A Poem for St Thomas of Canterbury, for December 29th – a haibun
Strangely, King Henry II’s closest ally was no nobleman; instead, Thomas à Becket was a priest, the son of a petty Cheapside merchant, who nevertheless rose high in the old church. But when that holy man began to pay less heed to his earthly monarch than to his heavenly King, Henry knew he had to rid himself of his friend.

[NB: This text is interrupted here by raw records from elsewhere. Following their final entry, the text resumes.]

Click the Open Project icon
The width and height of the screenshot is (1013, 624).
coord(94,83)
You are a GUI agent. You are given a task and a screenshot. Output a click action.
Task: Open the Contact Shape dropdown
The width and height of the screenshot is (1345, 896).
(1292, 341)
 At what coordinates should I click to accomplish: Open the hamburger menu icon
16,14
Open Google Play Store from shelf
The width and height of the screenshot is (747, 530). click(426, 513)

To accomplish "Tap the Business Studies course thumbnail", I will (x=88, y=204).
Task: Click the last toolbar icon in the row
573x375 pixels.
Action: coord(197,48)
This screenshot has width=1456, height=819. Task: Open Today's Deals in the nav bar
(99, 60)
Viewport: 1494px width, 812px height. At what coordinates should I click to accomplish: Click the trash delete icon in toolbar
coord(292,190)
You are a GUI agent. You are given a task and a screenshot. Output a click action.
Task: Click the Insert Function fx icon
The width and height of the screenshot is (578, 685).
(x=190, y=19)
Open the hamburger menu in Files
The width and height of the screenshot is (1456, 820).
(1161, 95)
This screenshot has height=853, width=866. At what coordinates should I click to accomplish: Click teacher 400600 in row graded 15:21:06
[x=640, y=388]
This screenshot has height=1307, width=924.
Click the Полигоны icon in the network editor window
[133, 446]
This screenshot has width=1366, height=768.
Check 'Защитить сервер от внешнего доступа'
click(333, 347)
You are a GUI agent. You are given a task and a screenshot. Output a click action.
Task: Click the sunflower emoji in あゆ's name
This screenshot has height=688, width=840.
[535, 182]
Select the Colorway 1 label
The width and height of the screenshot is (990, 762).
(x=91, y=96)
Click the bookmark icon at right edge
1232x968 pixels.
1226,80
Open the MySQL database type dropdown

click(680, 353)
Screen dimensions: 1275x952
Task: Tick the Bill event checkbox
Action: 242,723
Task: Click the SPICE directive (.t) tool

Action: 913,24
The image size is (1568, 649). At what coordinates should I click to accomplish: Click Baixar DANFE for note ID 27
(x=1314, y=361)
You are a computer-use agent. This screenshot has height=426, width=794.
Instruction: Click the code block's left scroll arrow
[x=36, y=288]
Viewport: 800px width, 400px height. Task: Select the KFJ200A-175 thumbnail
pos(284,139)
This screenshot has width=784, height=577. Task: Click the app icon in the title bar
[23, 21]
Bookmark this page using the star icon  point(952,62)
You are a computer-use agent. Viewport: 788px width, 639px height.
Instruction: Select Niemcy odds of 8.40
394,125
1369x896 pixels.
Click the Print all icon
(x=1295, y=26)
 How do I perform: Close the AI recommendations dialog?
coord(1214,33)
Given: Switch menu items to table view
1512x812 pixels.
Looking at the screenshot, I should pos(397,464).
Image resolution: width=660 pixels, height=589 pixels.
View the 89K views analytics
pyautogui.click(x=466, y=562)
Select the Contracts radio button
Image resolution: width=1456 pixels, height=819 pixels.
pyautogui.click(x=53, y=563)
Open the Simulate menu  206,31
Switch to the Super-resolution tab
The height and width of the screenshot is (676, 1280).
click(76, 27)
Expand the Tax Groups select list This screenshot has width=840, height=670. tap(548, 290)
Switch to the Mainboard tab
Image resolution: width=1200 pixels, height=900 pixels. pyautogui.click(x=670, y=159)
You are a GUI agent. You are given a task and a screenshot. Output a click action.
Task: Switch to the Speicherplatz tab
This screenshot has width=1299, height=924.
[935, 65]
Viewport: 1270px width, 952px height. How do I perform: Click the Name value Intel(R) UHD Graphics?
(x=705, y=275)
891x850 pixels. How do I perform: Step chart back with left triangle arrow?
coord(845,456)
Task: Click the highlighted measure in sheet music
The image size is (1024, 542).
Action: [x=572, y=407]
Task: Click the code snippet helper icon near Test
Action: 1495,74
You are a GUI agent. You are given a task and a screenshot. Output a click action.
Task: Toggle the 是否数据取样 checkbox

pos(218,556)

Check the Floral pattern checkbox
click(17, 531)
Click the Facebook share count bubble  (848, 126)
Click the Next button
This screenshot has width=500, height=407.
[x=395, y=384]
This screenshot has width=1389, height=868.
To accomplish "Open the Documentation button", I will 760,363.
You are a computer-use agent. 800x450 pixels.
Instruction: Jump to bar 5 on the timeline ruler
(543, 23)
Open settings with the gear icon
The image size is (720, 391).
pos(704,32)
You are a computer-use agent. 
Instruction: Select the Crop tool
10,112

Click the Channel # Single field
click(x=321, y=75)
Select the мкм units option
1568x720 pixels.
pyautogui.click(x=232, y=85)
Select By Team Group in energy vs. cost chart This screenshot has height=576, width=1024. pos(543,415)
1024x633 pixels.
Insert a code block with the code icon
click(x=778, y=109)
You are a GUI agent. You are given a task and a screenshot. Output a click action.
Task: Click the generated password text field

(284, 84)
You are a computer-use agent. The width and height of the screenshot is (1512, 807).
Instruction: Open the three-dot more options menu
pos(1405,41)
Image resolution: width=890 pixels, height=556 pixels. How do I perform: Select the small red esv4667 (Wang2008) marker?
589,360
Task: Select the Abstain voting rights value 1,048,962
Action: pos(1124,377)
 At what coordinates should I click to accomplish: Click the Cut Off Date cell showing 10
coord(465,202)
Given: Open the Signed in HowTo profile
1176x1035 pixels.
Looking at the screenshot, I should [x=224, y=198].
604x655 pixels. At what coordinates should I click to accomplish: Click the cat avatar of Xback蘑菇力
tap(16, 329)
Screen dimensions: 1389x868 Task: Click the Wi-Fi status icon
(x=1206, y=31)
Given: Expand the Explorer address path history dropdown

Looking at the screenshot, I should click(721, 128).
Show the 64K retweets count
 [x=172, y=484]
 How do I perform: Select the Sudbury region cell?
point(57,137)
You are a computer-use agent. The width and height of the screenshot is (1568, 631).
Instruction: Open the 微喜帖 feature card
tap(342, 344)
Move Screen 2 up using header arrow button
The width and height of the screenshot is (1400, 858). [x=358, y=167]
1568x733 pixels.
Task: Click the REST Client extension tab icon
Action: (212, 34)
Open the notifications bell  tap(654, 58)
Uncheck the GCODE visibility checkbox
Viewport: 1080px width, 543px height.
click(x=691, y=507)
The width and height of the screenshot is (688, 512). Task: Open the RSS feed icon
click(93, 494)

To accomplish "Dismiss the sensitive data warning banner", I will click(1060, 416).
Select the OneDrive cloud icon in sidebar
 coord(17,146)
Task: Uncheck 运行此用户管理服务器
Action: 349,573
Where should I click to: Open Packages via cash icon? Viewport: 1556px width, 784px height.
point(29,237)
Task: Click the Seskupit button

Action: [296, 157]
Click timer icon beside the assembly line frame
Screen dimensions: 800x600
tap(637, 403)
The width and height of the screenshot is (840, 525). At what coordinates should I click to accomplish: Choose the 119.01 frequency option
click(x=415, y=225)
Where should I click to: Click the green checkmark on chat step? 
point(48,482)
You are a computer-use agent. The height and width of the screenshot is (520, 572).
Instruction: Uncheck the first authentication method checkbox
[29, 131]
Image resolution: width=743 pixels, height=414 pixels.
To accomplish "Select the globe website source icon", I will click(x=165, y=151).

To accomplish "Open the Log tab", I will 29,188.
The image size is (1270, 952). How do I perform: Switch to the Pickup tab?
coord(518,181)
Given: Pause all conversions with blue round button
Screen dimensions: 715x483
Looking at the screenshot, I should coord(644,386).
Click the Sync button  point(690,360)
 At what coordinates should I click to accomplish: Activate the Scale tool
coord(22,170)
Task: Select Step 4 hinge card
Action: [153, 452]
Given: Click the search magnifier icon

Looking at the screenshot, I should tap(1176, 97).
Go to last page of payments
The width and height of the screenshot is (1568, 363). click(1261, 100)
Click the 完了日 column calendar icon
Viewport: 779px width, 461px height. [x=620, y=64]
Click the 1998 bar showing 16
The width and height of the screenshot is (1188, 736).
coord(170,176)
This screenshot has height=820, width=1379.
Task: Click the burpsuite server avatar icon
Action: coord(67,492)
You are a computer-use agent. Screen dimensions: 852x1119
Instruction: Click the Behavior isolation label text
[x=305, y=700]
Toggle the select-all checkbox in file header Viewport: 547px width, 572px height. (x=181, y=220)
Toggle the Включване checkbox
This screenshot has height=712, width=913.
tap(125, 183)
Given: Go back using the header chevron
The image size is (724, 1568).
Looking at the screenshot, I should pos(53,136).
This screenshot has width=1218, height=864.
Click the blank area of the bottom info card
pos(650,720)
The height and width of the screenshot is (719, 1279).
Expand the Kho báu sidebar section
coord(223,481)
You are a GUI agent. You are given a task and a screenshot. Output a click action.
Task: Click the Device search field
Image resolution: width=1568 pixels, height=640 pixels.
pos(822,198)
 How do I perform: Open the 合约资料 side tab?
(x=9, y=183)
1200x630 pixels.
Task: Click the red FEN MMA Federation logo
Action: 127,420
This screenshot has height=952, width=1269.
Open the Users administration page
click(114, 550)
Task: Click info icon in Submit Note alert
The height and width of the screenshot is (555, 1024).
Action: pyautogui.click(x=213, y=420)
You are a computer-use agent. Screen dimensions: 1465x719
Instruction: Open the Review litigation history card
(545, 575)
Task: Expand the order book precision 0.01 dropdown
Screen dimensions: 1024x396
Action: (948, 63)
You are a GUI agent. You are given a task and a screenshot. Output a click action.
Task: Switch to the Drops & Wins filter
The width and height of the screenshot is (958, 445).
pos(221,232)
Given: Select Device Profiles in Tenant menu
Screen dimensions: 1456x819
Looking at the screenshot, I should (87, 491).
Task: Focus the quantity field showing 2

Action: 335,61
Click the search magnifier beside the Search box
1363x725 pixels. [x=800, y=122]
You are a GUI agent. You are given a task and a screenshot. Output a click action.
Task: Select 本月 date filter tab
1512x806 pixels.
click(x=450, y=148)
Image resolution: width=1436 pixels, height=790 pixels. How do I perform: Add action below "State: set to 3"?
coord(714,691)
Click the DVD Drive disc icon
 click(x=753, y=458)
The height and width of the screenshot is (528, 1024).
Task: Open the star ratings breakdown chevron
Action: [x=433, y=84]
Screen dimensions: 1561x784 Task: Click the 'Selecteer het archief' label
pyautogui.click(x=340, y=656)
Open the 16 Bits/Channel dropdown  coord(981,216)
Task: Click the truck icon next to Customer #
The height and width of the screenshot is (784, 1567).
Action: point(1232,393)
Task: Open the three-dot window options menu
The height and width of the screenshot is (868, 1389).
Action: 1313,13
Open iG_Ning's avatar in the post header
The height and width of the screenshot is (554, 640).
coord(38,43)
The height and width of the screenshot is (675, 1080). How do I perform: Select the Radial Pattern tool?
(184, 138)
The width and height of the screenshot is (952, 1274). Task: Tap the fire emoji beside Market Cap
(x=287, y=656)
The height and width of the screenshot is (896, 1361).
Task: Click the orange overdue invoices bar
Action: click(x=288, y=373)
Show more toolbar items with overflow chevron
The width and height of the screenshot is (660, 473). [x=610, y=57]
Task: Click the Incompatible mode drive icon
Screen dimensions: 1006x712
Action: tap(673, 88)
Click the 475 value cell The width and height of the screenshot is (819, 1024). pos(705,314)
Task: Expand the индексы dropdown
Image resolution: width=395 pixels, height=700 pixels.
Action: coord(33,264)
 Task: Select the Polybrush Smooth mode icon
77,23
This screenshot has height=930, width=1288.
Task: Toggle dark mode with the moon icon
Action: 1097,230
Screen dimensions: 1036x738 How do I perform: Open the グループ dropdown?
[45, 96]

No mean contender, the king dispatched not one but four of his most savage knights (with swords swift and sharp as talons) to slay the unarmed Becket in Canterbury.
only half an ounce
of red-breast feathers held still
in shock—rolling song cut short
in the tight-hooked claw
under the regal black eyes
of the sparrow-hawk—
Four knights’ swords sliced through the still cathedral air, no mercy shown.
a fierce, fast flash-past
of indigo, silver, slate—
wings steely, smoke-blue
When the archbishop’s red blood gushed down those sacred steps, did Thomas see as he fell a vision of the hawks he had learned to fly while still a boy playing on the Sussex Downs—long before he knew the king, long before he became a priest?
one beauty devours
another—nature brooks no
tender sentiment
King Henry had thought to triumph over Becket. Yet, more than eight hundred years later, the voice of Thomas of Canterbury has never been silenced.
in another tree
a younger robin takes up
his song & sings it
© Lizzie Ballagher
Of course a sparrow-hawk feels no remorse for taking a robin to feed its young. I do wonder, though: what did the English monarch feel after Beckett’s death?